In a broader context, OCBC has taken that very same philosophy and embedded it throughout the way it touches the financial institution’s operations. Over six million choices are AI-powered day by day, spanning income progress, threat mitigation and productiveness. Each in-house device is constructed in opposition to the FEAT rules of Equity, Ethics, Accountability and Transparency, with common critiques to check for accuracy and display screen for bias throughout gender, nationality and different dimensions.
DBS, in the meantime, has pushed into newer and extra consequential territory because the first financial institution within the Asia Pacific to pilot AI-powered agent funds by way of Visa’s Clever Commerce. The pilot actively assessments how agent-initiated transactions can transfer by way of current card community infrastructure underneath issuer-controlled, safe processes.
The train will assess how AI-driven transactions will be built-in into current techniques whereas sustaining regulatory, operational and safety requirements.

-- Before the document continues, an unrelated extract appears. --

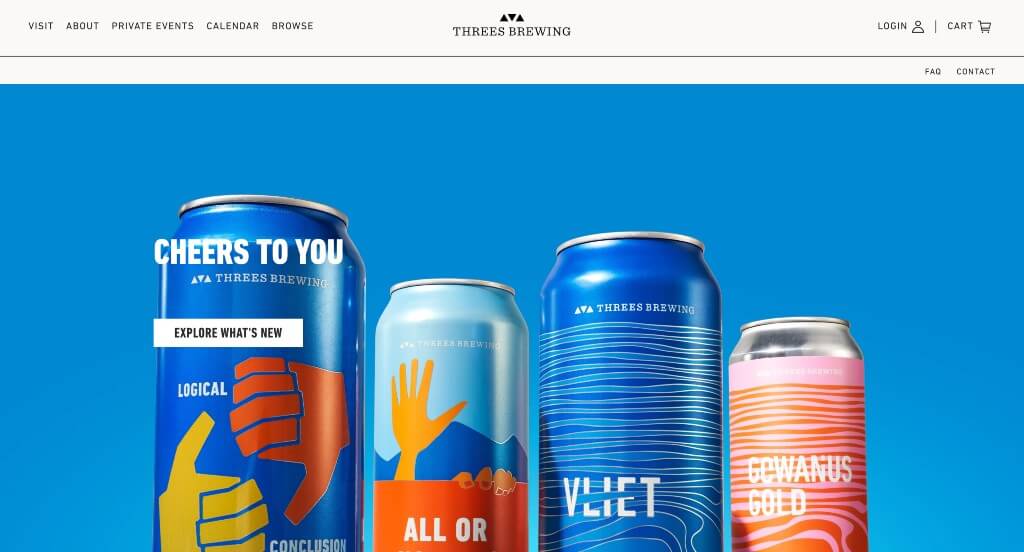Select the All Or Nothing orange can
This screenshot has height=552, width=1024.
451,418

The financial institution is concurrently stress-testing the authentication structure that agent-led funds will depend upon, with controls sitting at each the issuer and community degree.

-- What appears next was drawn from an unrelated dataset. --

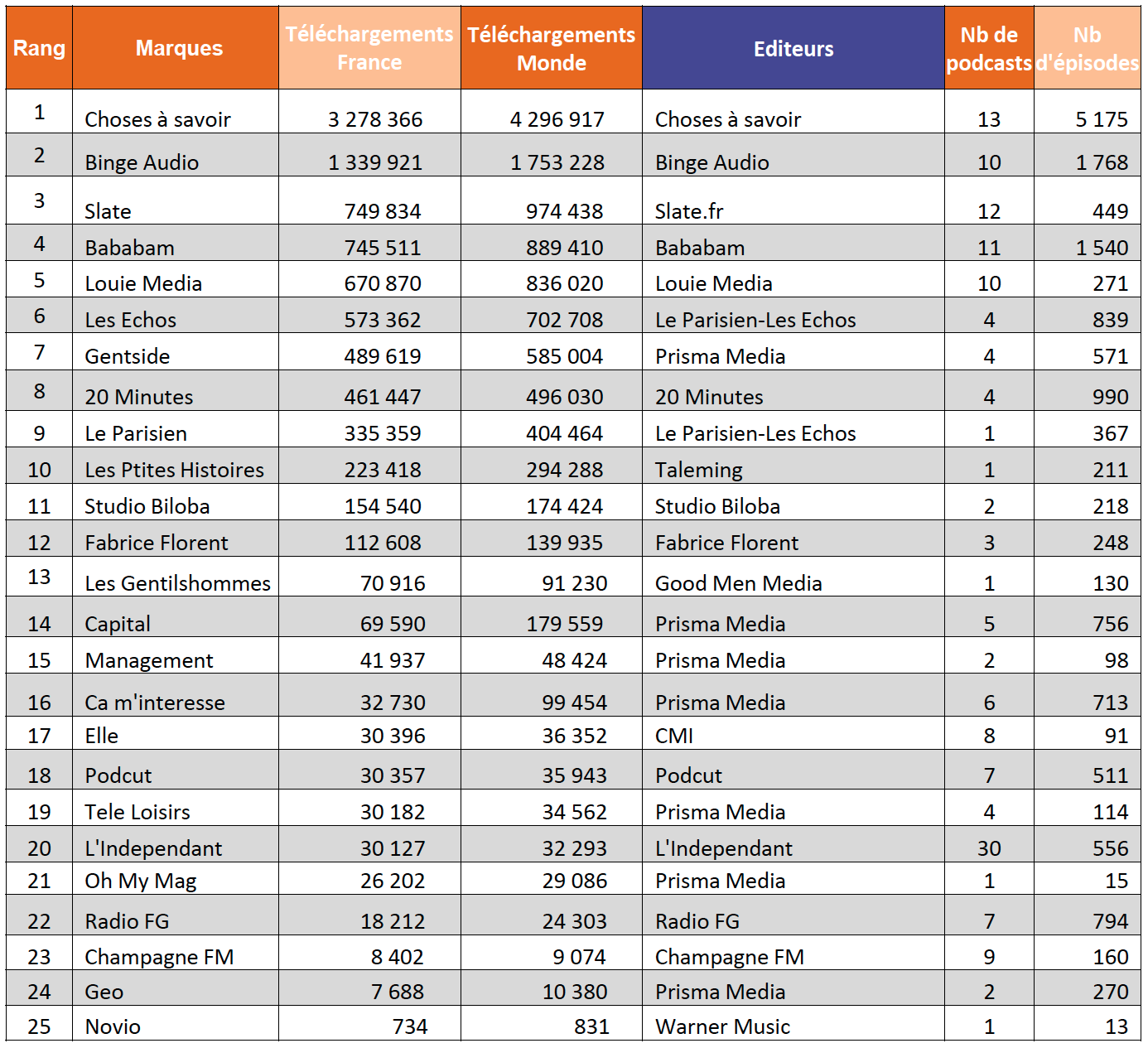Click world downloads value 889 410
1148x1048 pixels.
tap(564, 248)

T.R. Ramachandran, Head of Merchandise & Options, Asia Pacific at Visa, shared,

“By means of Visa Clever Commerce and Trusted Agent Protocol, we’re constructing the muse that may make agentic commerce protected, safe and scalable — from AI‑prepared credentials to superior authentication. This units the stage for a way trusted, AI‑powered experiences will come to life for customers and companions throughout the area.”
By January 2026, DBS reported that its AI initiatives had generated S$1 billion in financial worth in 2025, in comparison with S$750 million the yr prior, a determine derived from evaluating the outcomes between AI-enabled clients and management teams.
The frequent thread throughout these use circumstances is readability, utilized comprehensively round agentic AI deployment.
Closing the Readability Hole
If the historical past of computing has taught us something, it’s the truth that probably the most highly effective instruments are additionally those which can be most vulnerable to being misunderstood. As agentic AI strikes from producing textual content to executing monetary duties, the “understanding hole” situation Steve Jobs recognized a long time in the past resurfaces and compounds.
Each layer of autonomy added with out enough comprehension is one other layer of publicity accumulating till one thing makes it a visual downside.
To bridge this hole, monetary establishments should cease on the lookout for a fast repair and construct a basis that enables for human-in-the-loop oversight, guaranteeing autonomy by no means outpaces accountability. The differentiator is readability on the tip objective.
In fintech, the long run will likely be formed by companies that grasp the self-discipline of realizing exactly when to maintain people in command.
If you wish to perceive extra about how Southeast Asia’s main banks and fintechs are operationalising agentic AI, watch the complete webinar on Past the Bot: Agentic AI’s Evolving Function in Monetary Companies.